Task instructions → Rename every "GUI agent" in the listing below to "interface agent", and leave all other text as it is.

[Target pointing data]

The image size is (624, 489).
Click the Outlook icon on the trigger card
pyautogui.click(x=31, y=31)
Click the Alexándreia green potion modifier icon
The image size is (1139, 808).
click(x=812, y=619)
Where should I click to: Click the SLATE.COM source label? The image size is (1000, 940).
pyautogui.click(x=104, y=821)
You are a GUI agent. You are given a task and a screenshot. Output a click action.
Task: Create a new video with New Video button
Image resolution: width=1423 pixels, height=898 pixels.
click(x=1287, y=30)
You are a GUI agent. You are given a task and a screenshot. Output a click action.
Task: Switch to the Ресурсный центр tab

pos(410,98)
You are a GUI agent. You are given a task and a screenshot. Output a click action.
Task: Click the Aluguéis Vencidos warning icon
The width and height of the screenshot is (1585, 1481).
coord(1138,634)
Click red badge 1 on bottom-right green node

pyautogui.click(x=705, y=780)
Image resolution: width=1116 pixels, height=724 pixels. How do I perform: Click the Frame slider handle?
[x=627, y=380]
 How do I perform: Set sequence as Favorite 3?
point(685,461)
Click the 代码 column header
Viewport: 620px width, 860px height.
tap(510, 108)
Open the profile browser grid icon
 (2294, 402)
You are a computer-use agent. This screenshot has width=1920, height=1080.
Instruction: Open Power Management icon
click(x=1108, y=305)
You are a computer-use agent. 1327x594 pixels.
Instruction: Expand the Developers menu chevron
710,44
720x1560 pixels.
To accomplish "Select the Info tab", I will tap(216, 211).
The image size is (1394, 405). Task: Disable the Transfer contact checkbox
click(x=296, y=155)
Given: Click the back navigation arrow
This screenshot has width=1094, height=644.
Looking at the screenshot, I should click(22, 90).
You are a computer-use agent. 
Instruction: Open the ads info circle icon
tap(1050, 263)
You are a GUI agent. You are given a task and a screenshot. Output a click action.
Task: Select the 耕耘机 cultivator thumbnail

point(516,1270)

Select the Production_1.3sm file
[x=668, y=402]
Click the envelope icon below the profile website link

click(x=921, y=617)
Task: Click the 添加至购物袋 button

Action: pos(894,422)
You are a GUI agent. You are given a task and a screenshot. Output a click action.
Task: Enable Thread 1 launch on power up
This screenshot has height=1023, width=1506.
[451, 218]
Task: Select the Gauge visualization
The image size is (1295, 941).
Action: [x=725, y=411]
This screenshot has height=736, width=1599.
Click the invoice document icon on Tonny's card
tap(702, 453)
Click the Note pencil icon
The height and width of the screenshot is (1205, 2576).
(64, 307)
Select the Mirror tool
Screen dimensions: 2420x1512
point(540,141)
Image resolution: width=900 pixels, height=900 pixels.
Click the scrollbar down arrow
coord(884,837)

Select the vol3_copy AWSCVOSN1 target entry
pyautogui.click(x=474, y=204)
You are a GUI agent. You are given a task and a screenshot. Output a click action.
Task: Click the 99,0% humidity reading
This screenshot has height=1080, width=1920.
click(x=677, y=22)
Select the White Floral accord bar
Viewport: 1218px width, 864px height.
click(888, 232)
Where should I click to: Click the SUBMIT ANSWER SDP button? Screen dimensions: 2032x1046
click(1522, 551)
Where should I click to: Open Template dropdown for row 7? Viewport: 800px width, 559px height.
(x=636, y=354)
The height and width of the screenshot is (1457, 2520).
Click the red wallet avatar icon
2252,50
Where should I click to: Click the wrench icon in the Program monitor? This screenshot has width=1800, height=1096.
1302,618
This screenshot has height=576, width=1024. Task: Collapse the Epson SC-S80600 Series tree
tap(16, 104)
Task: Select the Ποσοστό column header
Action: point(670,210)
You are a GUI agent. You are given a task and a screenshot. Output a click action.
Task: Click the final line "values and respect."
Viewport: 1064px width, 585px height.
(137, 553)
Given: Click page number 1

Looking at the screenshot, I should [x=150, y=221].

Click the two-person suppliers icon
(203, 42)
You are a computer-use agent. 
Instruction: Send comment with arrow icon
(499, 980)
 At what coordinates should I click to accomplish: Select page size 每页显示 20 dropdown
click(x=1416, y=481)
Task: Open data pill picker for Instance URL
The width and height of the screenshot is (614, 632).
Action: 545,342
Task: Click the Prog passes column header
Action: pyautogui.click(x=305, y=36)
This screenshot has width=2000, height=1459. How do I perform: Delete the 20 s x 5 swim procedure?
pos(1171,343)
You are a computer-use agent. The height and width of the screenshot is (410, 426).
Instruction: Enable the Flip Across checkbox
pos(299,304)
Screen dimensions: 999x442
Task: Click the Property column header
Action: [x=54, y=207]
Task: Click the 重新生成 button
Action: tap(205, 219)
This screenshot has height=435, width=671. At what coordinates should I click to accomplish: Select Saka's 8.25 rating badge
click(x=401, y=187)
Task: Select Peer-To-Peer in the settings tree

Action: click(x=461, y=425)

Complete output →
The image size is (624, 489).
Click the Outlook icon on the trigger card
pyautogui.click(x=31, y=31)
Click the Alexándreia green potion modifier icon
The image size is (1139, 808).
click(x=812, y=619)
Where should I click to: Click the SLATE.COM source label? The image size is (1000, 940).
pyautogui.click(x=104, y=821)
You are a interface agent. You are given a task and a screenshot. Output a click action.
Task: Create a new video with New Video button
Image resolution: width=1423 pixels, height=898 pixels.
click(x=1287, y=30)
You are a interface agent. You are given a task and a screenshot. Output a click action.
Task: Switch to the Ресурсный центр tab

pos(410,98)
You are a interface agent. You are given a task and a screenshot. Output a click action.
Task: Click the Aluguéis Vencidos warning icon
The width and height of the screenshot is (1585, 1481).
coord(1138,634)
Click red badge 1 on bottom-right green node

pyautogui.click(x=705, y=780)
Image resolution: width=1116 pixels, height=724 pixels. How do I perform: Click the Frame slider handle?
[x=627, y=380]
 How do I perform: Set sequence as Favorite 3?
point(685,461)
Click the 代码 column header
Viewport: 620px width, 860px height.
tap(510, 108)
Open the profile browser grid icon
 (2294, 402)
You are a computer-use agent. This screenshot has width=1920, height=1080.
Instruction: Open Power Management icon
click(x=1108, y=305)
You are a computer-use agent. 1327x594 pixels.
Instruction: Expand the Developers menu chevron
710,44
720x1560 pixels.
To accomplish "Select the Info tab", I will tap(216, 211).
The image size is (1394, 405). Task: Disable the Transfer contact checkbox
click(x=296, y=155)
Given: Click the back navigation arrow
This screenshot has width=1094, height=644.
Looking at the screenshot, I should click(22, 90).
You are a computer-use agent. 
Instruction: Open the ads info circle icon
tap(1050, 263)
You are a interface agent. You are given a task and a screenshot. Output a click action.
Task: Select the 耕耘机 cultivator thumbnail

point(516,1270)

Select the Production_1.3sm file
[x=668, y=402]
Click the envelope icon below the profile website link

click(x=921, y=617)
Task: Click the 添加至购物袋 button

Action: pos(894,422)
You are a interface agent. You are given a task and a screenshot. Output a click action.
Task: Enable Thread 1 launch on power up
This screenshot has height=1023, width=1506.
[451, 218]
Task: Select the Gauge visualization
The image size is (1295, 941).
Action: [x=725, y=411]
This screenshot has height=736, width=1599.
Click the invoice document icon on Tonny's card
tap(702, 453)
Click the Note pencil icon
The height and width of the screenshot is (1205, 2576).
(64, 307)
Select the Mirror tool
Screen dimensions: 2420x1512
point(540,141)
Image resolution: width=900 pixels, height=900 pixels.
Click the scrollbar down arrow
coord(884,837)

Select the vol3_copy AWSCVOSN1 target entry
pyautogui.click(x=474, y=204)
You are a interface agent. You are given a task and a screenshot. Output a click action.
Task: Click the 99,0% humidity reading
This screenshot has height=1080, width=1920.
click(x=677, y=22)
Select the White Floral accord bar
Viewport: 1218px width, 864px height.
click(888, 232)
Where should I click to: Click the SUBMIT ANSWER SDP button? Screen dimensions: 2032x1046
click(1522, 551)
Where should I click to: Open Template dropdown for row 7? Viewport: 800px width, 559px height.
(x=636, y=354)
The height and width of the screenshot is (1457, 2520).
Click the red wallet avatar icon
2252,50
Where should I click to: Click the wrench icon in the Program monitor? This screenshot has width=1800, height=1096.
1302,618
This screenshot has height=576, width=1024. Task: Collapse the Epson SC-S80600 Series tree
tap(16, 104)
Task: Select the Ποσοστό column header
Action: point(670,210)
You are a interface agent. You are given a task and a screenshot. Output a click action.
Task: Click the final line "values and respect."
Viewport: 1064px width, 585px height.
(137, 553)
Given: Click page number 1

Looking at the screenshot, I should [x=150, y=221].

Click the two-person suppliers icon
(203, 42)
You are a computer-use agent. 
Instruction: Send comment with arrow icon
(499, 980)
 At what coordinates should I click to accomplish: Select page size 每页显示 20 dropdown
click(x=1416, y=481)
Task: Open data pill picker for Instance URL
The width and height of the screenshot is (614, 632).
Action: 545,342
Task: Click the Prog passes column header
Action: pyautogui.click(x=305, y=36)
This screenshot has width=2000, height=1459. How do I perform: Delete the 20 s x 5 swim procedure?
pos(1171,343)
You are a computer-use agent. The height and width of the screenshot is (410, 426).
Instruction: Enable the Flip Across checkbox
pos(299,304)
Screen dimensions: 999x442
Task: Click the Property column header
Action: [x=54, y=207]
Task: Click the 重新生成 button
Action: tap(205, 219)
This screenshot has height=435, width=671. At what coordinates should I click to accomplish: Select Saka's 8.25 rating badge
click(x=401, y=187)
Task: Select Peer-To-Peer in the settings tree

Action: click(x=461, y=425)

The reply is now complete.